Para su concepción dinámica de la materia, los objetos últimos de la física no podían ser corpusculares: era preciso que tuvieran estructura de campo. Entendía que la materia, el espacio y el tiempo no eran divisibles al infinito. Los concebía compuestos por “puntos” (puncta), centros de fuerza que interactuaban por atracción y repulsión. La suya era la línea de pensamiento que llevaría a la teoría atómica moderna, a la relatividad y la física cuántica. Pero Boscovich era un hombre de la periferia europea, demasiado vinculado con la Iglesia para ser aceptado, y tuvo que enfrentarse con los enciclopedistas: en especial con Diderot, quien consideraba que la matemática era una ciencia agotada.
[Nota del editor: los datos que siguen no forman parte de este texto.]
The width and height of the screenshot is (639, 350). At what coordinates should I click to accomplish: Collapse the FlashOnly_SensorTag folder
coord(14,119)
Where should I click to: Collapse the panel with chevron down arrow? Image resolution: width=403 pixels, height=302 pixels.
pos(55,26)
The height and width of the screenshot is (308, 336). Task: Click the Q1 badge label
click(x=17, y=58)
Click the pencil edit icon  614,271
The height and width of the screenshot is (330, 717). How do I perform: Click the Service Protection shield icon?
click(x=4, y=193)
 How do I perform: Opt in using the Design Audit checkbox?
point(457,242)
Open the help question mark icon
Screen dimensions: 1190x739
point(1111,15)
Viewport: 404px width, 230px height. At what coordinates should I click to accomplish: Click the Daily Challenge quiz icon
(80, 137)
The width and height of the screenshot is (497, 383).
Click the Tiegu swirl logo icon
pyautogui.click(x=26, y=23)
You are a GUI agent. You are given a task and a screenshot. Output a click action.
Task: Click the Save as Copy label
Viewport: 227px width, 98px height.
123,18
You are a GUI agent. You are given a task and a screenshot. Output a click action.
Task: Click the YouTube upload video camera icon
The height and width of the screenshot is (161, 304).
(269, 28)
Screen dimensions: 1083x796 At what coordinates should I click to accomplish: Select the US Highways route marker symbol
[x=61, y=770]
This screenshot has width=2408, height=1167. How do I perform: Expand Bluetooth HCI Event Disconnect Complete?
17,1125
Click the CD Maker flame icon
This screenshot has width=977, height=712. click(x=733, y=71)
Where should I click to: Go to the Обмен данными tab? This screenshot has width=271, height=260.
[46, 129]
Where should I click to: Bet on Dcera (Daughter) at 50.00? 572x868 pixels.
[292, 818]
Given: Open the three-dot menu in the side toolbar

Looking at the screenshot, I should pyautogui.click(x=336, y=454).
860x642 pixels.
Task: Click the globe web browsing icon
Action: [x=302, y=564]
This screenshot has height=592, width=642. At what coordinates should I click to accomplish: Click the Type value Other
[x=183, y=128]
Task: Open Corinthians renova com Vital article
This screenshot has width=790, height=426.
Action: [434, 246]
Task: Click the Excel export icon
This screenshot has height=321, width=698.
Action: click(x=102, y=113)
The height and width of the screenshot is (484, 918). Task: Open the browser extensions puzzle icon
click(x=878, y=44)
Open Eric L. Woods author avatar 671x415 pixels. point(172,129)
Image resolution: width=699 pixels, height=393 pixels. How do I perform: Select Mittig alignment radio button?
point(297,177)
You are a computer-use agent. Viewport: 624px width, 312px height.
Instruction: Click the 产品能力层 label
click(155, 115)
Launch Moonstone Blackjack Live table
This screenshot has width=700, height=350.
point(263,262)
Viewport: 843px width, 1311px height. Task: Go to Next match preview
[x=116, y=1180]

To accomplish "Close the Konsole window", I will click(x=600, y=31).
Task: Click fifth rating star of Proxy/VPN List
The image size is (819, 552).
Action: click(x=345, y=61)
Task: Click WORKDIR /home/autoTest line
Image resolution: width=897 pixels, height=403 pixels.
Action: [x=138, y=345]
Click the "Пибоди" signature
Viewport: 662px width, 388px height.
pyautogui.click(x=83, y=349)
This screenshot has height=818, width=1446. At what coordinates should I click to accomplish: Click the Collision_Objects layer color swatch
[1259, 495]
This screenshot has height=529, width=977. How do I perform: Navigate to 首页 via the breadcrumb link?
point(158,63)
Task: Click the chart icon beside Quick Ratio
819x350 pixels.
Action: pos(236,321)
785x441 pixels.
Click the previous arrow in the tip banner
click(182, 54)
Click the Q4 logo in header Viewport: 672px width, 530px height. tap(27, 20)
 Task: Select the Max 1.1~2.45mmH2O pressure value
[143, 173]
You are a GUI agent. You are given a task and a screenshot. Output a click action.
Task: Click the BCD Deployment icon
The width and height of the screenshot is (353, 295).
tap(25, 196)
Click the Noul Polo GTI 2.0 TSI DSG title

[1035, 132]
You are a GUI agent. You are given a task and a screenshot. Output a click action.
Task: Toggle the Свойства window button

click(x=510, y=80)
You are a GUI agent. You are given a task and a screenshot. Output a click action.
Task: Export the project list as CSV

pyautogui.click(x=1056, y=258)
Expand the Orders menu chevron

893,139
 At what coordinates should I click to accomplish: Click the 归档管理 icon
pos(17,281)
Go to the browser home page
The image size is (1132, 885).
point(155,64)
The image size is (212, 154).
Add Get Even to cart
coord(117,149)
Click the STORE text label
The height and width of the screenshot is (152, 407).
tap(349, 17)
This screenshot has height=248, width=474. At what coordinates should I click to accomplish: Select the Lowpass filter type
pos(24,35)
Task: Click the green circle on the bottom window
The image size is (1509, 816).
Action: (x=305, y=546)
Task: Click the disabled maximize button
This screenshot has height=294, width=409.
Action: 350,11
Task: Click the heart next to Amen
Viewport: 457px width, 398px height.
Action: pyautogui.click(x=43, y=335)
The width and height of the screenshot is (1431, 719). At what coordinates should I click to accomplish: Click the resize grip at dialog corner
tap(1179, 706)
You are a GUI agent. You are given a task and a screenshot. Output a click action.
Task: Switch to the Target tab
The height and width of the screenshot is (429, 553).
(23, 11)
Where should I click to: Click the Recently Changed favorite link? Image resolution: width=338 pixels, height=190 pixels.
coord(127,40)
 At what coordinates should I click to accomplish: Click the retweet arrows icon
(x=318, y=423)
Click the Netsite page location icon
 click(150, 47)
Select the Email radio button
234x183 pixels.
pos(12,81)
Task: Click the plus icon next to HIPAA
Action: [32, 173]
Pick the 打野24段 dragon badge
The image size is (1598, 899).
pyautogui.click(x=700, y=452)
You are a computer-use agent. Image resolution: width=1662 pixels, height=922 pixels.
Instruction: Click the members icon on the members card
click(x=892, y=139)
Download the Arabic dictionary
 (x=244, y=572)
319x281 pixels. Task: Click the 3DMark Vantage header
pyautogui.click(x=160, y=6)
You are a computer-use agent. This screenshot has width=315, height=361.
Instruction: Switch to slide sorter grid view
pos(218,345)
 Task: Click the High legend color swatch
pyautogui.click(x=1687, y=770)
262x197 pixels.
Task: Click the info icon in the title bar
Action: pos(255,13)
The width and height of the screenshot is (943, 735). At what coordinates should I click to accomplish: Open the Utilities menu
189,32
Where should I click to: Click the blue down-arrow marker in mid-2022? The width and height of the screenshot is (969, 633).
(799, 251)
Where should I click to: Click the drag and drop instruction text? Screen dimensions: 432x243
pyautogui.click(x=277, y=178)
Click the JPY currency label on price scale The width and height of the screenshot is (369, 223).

La audacia de plantear la posibilidad de una teoría unificada cuando aún faltaban todos los desarrollos de la física del siglo XX nos recuerda a Leonardo pensando en el helicóptero cuando todavía no existía nada parecido a un motor que lo impulsara. Boscovich no influyó en la ciencia del siglo que termina, sino que anticipó sus grandes intuiciones en doscientos años. Hacia 1900, ya no se hablaba de él, salvo entre los historiadores. Cuando se reeditaron sus obras en 1958, el New Scientist lo llamó “un hombre del siglo XX exiliado en el XVIII”. Su extemporaneidad lo condenó a ser rescatado por la historia apenas como un “precursor”.

Ciencia marginadora

Para mantener la mente abierta, hay que tener en cuenta que estas cosas ocurren, ocurrieron y seguirán ocurriendo, aunque pueda resultar tranquilizador atribuirselas a épocas superadas. Lo mismo decíamos de la explotación y el racismo.

Hoy mismo pueden estar ocurriendo, quizás con algunas tecnologías alternativas que podrían cambiar nuestras vidas y son descartadas por no ajustarse al paradigma tecnológico y productivo al cual están acostumbrados los poderes económicos.